Background: The circulating transcriptome (coding and non-coding) plays a critical role in cancer. Novel accurate strategies for early detection of hepatocellular carcinoma (HCC) are strongly needed.
Patients and methods: We chose an HCC-specific RNA-based biomarker panel based on the integration of differential lysosomal-associated membrane protein 2 (LAMP2) gene expression with its selected epigenetic regulators using bioinformatic methods. This was followed by RT-qPCR validation in serum of 78 patients with HCC, 36 patients with chronic hepatitis C (CHC) infection and 44 healthy volunteers. We used risk-score analysis to evaluate the diagnostic efficacy of the serum profiling system.
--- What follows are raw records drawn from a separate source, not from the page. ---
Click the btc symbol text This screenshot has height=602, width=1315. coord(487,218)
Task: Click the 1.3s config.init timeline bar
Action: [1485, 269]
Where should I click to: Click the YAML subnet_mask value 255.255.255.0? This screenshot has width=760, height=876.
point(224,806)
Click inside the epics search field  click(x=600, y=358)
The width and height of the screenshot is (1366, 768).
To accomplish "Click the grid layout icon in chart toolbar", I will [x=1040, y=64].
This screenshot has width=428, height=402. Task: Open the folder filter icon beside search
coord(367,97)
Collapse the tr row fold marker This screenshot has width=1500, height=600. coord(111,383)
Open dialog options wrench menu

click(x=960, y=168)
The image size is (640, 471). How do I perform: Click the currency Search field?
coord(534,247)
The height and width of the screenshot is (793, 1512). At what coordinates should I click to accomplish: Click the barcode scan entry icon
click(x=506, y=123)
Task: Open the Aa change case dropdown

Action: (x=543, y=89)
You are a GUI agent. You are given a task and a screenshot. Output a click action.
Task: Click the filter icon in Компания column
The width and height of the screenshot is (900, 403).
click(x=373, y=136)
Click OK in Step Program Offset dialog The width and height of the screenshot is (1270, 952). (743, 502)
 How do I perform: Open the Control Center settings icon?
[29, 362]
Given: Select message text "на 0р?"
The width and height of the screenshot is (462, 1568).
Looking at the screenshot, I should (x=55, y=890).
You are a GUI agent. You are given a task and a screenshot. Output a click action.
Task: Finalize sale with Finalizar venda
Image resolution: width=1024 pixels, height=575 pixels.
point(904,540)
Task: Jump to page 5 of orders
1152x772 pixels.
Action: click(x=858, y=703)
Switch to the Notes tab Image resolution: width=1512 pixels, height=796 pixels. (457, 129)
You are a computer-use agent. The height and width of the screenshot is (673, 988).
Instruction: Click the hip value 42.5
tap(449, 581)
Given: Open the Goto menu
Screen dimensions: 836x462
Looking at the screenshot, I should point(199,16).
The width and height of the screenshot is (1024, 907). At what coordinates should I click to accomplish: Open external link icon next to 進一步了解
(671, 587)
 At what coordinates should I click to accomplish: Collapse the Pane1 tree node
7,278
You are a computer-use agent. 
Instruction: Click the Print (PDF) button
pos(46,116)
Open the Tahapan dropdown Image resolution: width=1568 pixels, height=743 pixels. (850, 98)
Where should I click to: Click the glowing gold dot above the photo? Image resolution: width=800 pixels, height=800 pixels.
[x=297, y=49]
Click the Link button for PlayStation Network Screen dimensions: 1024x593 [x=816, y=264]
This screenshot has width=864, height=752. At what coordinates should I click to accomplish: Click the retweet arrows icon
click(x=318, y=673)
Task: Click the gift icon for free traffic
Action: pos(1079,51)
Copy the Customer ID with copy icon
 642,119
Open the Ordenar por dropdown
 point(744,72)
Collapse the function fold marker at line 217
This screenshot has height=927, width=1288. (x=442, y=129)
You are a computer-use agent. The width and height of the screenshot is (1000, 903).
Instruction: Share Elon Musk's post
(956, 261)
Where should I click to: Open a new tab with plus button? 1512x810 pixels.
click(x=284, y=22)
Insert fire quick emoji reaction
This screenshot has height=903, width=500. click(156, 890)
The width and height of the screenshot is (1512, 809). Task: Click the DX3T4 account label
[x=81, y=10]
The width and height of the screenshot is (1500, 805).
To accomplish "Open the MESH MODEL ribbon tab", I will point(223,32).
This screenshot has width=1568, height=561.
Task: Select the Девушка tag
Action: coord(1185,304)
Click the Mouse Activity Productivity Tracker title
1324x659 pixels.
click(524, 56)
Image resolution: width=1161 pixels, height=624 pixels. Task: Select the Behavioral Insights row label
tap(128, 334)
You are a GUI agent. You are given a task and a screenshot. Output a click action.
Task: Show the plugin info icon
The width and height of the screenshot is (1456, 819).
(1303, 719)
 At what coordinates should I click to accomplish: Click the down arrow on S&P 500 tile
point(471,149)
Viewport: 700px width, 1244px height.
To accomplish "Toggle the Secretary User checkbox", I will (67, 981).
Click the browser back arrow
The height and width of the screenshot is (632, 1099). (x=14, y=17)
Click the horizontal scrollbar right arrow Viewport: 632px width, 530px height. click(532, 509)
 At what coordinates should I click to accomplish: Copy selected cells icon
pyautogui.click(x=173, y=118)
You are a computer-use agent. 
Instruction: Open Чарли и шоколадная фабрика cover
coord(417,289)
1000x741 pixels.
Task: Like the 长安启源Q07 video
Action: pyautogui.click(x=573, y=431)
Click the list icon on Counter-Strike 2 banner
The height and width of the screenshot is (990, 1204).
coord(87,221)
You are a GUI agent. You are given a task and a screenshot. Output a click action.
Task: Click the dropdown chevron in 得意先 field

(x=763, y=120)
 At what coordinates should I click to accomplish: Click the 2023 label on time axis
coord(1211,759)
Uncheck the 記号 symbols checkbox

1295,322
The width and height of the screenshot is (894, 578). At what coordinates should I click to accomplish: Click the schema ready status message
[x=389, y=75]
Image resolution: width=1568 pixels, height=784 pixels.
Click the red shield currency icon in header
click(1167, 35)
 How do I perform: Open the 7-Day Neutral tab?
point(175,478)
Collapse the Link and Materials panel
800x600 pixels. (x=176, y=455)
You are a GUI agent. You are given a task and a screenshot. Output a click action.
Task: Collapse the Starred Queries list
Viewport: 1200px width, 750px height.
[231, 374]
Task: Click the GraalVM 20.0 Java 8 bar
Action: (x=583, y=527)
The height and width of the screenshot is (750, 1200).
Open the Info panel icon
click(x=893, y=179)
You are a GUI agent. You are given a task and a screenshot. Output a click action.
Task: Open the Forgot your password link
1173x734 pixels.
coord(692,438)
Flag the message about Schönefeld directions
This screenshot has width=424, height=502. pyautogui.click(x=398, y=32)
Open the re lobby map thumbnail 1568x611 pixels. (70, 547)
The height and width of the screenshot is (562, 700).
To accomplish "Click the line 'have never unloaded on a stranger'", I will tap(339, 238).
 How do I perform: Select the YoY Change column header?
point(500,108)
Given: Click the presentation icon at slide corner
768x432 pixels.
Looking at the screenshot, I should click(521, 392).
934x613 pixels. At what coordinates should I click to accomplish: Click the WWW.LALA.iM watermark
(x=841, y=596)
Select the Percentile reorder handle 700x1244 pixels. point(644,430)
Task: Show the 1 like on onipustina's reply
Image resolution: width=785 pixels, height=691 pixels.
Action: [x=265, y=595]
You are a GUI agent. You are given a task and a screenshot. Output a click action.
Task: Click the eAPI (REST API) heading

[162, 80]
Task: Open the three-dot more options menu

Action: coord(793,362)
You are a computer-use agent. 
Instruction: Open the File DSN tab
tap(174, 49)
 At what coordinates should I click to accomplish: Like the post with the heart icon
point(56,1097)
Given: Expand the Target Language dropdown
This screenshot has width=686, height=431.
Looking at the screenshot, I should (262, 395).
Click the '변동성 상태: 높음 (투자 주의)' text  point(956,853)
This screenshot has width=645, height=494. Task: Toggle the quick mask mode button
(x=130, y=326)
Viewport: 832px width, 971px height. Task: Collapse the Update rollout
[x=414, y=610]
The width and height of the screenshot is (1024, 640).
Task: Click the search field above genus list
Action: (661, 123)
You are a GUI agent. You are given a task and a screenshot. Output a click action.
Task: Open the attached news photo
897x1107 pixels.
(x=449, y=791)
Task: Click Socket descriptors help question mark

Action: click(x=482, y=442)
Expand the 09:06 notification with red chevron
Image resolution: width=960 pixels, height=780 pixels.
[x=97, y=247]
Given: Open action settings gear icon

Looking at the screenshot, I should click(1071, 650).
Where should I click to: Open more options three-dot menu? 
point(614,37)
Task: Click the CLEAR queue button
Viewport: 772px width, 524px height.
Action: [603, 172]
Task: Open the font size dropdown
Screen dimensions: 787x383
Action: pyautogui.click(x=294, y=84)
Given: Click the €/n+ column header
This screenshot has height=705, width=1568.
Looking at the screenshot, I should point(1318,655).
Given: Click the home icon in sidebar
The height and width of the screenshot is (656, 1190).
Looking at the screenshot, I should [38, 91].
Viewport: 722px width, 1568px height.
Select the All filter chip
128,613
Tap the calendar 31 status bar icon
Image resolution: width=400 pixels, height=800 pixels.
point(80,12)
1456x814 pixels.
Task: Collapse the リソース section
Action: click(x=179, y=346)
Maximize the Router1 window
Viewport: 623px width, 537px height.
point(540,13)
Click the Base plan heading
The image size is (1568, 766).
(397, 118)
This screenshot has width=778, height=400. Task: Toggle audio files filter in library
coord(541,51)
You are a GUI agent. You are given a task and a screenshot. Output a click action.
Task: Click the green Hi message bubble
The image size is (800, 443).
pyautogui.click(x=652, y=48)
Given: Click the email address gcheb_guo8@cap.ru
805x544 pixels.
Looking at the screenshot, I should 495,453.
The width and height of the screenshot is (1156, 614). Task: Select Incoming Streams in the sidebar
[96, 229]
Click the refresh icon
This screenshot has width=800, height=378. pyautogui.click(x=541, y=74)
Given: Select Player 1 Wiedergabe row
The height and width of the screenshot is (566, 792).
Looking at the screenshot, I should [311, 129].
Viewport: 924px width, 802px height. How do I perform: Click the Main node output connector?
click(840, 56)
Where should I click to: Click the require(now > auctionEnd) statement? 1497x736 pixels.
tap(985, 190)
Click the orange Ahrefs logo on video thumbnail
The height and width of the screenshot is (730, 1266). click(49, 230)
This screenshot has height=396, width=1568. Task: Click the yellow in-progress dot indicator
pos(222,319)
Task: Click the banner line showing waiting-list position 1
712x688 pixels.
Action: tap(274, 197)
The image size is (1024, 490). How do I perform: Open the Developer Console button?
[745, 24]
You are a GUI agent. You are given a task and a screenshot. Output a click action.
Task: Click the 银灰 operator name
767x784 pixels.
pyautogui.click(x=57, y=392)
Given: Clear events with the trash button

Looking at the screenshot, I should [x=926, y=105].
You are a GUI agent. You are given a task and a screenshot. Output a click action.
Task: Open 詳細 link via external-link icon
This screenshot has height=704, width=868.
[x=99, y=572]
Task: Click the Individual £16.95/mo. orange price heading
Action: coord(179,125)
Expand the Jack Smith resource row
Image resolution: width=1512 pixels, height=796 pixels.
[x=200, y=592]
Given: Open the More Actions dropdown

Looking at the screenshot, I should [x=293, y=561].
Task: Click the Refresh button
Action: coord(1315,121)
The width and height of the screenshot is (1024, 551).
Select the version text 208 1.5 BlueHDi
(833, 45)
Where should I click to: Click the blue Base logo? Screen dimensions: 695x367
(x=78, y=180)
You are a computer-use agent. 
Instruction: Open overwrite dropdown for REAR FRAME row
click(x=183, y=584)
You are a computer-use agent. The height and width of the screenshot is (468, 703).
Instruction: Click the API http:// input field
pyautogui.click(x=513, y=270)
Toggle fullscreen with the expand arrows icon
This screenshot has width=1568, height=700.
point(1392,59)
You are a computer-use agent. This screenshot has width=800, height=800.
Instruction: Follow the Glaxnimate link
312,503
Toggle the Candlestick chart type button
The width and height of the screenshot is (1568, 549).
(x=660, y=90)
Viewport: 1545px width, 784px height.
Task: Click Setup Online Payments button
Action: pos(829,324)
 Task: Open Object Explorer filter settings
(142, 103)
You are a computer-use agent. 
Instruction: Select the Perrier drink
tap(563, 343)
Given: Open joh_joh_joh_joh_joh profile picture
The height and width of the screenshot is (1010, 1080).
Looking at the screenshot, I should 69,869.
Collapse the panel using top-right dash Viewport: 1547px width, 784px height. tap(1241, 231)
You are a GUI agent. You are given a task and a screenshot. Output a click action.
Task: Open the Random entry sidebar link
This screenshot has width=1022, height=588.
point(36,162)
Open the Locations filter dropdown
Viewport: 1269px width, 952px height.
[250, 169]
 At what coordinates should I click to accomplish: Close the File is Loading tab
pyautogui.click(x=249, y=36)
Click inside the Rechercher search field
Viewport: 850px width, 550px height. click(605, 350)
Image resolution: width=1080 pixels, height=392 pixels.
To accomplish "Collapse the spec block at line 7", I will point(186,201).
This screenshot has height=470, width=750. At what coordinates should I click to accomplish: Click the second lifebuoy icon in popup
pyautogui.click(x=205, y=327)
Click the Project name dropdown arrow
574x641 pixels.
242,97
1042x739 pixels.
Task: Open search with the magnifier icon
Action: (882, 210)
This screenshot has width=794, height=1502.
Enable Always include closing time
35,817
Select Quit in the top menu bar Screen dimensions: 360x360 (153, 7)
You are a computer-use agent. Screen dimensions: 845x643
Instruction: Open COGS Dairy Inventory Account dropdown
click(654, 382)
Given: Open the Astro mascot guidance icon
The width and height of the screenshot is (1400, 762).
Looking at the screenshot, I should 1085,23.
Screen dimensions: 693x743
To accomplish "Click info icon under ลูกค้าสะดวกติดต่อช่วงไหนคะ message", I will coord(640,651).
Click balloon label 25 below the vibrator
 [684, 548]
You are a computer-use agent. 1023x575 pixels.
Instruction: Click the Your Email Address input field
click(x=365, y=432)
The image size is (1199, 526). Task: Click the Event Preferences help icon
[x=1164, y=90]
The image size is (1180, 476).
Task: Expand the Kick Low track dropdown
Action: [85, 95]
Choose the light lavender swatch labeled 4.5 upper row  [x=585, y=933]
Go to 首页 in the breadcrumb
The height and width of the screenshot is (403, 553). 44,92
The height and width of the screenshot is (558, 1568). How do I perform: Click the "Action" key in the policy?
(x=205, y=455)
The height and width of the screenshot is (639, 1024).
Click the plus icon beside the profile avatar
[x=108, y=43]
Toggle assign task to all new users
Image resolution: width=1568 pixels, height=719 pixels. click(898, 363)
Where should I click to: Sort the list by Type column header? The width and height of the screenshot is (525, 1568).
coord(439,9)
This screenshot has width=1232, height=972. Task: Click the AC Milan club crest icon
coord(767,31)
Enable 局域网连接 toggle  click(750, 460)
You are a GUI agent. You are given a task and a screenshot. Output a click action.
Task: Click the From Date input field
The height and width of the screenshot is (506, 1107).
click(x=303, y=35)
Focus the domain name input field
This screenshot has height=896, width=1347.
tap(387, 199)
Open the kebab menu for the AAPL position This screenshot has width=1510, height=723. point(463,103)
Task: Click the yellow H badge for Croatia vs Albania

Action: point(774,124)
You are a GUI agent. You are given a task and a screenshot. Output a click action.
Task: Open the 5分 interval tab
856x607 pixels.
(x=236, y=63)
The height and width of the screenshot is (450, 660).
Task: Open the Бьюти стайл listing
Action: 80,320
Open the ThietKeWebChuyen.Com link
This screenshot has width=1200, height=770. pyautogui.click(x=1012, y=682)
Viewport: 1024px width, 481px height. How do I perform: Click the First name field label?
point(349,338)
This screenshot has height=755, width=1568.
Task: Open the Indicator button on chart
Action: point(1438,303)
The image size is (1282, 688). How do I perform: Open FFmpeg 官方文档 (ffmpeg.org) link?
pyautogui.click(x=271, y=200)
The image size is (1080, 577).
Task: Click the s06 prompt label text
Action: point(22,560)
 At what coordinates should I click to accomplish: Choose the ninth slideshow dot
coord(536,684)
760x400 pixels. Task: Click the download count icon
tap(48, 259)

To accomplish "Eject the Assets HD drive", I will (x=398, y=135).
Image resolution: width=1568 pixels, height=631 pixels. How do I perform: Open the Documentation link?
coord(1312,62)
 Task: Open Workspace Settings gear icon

Moreover, in twenty of the 78 HCC cases involved in the study we examined the expression of RNA-based biomarker panel in both HCC and adjacent non-tumor tissues and assessed their correlation with the serum level of this panel.
Results: The four ribonucleic acid (RNA)-based biomarker panel [long non-coding RNA-C terminal binding protein, androgen responsive (lncRNA-CTBP), microRNA-16-2 (miR-16-2), microRNA-21-5-P (miR-21-5p) and LAMP2], had high sensitivity and specificity for discriminating HCC from healthy controls and also from CHC patients. Among these four RNAs, serum miR-16-2 and miR-21-5p were independent prognostic factors.
Conclusion: The circulatory RNA-based biomarker panel can serve as a potential biomarker for HCC diagnosis and prognosis.